(Stored records)
=== Section Start ===

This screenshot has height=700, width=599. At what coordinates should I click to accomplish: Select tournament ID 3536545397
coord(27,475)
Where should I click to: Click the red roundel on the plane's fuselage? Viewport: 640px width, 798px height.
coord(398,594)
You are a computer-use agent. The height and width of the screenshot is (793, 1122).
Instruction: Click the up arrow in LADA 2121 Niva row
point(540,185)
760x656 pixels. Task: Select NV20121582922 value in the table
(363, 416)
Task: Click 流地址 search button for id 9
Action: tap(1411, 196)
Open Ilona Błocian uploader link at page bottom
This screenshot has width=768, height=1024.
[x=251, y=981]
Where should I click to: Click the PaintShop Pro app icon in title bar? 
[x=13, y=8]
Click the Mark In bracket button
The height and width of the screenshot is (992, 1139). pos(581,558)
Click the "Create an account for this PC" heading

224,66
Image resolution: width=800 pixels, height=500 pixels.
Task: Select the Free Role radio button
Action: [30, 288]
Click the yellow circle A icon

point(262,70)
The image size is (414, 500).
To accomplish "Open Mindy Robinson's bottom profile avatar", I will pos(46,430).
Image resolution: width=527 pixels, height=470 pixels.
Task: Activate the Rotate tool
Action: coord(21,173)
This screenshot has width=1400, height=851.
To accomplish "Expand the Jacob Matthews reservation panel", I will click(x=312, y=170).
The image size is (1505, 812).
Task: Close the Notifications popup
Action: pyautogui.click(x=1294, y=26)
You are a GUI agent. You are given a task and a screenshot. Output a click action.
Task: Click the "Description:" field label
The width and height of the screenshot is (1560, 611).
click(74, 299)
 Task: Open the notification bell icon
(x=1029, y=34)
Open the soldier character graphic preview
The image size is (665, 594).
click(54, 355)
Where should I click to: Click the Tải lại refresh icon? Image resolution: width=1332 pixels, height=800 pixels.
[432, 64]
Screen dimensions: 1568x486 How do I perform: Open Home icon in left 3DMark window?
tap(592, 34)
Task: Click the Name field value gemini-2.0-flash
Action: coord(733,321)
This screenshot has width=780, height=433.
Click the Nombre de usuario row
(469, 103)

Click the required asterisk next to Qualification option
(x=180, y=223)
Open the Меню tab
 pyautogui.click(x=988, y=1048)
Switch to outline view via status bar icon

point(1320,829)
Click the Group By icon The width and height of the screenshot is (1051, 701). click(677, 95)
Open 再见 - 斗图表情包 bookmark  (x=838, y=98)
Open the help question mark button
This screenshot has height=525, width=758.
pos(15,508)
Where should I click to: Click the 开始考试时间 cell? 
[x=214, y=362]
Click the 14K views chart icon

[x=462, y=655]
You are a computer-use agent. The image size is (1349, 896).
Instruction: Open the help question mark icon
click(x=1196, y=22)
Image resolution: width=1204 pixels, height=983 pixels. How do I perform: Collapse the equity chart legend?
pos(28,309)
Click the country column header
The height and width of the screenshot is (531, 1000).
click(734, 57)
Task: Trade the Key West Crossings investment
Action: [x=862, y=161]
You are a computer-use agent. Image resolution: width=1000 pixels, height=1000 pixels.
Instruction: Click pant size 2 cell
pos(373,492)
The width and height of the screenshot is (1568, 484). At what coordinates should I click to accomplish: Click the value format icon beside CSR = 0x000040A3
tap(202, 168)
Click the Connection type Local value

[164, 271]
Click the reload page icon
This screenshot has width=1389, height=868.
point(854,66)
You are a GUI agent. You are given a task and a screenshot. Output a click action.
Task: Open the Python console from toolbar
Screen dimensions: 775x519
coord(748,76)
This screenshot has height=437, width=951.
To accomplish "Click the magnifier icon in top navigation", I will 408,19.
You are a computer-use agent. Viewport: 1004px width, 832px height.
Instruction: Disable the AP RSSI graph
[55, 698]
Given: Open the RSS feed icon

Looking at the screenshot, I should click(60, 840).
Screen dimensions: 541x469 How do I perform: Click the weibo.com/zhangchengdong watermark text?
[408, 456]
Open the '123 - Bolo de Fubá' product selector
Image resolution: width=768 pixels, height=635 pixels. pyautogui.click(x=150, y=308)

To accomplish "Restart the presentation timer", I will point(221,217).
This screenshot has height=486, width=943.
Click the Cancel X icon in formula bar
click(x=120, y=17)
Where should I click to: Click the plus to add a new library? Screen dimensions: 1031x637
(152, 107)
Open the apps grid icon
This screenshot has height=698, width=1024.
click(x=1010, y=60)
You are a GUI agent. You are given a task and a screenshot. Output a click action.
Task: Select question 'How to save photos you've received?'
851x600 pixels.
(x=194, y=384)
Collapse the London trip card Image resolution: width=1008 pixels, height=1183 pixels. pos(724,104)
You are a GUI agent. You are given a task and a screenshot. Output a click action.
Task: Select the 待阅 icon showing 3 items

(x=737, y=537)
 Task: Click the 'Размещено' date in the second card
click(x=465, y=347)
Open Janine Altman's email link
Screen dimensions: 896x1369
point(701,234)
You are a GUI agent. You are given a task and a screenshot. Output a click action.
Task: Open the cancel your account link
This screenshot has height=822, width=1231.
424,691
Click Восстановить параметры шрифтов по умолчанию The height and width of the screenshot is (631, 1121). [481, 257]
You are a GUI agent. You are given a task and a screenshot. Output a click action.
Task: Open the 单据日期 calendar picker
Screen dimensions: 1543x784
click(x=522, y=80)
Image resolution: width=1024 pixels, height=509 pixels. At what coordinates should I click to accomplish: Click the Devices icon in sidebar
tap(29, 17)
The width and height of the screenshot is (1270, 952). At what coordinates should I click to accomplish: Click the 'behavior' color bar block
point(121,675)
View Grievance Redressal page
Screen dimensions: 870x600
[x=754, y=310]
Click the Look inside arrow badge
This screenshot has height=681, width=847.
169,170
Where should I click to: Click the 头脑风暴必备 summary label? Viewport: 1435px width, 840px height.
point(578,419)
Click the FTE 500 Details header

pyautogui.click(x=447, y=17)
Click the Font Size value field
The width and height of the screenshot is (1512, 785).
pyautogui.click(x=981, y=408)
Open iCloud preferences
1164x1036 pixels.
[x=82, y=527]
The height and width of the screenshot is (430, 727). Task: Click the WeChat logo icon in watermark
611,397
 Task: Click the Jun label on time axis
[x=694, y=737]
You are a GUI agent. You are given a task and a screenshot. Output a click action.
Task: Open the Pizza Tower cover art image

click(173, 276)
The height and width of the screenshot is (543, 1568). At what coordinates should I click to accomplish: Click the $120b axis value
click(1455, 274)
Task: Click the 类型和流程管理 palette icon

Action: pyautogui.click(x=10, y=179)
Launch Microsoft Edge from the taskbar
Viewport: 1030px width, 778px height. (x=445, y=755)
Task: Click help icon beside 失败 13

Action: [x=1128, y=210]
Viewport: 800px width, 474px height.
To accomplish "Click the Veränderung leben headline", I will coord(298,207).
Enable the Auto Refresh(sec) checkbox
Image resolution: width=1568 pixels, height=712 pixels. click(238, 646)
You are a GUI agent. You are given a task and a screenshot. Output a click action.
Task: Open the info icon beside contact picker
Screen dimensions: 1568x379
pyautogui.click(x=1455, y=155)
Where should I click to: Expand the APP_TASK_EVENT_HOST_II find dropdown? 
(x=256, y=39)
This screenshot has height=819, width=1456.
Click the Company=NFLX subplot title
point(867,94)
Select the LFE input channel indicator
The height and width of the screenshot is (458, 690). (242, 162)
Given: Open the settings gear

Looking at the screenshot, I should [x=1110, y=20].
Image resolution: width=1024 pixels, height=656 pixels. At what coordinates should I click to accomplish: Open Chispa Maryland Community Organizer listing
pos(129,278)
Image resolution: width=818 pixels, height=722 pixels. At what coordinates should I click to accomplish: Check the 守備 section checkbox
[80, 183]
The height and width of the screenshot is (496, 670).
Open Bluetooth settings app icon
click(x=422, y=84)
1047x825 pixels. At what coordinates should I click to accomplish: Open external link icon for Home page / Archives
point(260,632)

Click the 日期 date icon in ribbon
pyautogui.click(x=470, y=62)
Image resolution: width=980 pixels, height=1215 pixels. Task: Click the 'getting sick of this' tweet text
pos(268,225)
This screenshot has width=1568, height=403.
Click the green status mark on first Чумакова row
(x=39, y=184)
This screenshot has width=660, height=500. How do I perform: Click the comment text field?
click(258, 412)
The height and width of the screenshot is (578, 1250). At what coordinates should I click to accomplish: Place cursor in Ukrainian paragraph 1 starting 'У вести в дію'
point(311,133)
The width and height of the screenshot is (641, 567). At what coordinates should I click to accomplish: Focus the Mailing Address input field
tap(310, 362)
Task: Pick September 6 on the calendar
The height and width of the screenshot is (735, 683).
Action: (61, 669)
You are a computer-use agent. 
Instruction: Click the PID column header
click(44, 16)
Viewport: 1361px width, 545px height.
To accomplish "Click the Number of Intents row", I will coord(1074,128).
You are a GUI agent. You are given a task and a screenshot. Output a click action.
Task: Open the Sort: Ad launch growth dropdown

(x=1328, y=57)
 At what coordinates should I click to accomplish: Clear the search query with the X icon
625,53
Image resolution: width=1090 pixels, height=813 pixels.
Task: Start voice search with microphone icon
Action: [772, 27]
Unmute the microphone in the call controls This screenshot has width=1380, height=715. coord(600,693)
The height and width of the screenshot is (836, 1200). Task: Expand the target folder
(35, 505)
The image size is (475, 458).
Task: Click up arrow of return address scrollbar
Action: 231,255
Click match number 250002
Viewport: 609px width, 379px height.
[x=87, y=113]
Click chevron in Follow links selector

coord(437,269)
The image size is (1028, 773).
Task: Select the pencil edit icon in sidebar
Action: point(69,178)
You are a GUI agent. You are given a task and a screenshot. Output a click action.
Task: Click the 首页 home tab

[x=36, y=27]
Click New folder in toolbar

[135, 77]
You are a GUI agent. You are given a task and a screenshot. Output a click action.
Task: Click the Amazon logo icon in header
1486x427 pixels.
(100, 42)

=== Section End ===

*Exercise objective*
The lines above starting at the one that contains "Image resolution: width=1024 pixels, height=509" and ending at the one that contains "View Grievance Redressal page" must be transcribed exactly, and no other lines may appear.

*Final answer*
Image resolution: width=1024 pixels, height=509 pixels. At what coordinates should I click to accomplish: Click the Devices icon in sidebar
tap(29, 17)
The width and height of the screenshot is (1270, 952). At what coordinates should I click to accomplish: Click the 'behavior' color bar block
point(121,675)
View Grievance Redressal page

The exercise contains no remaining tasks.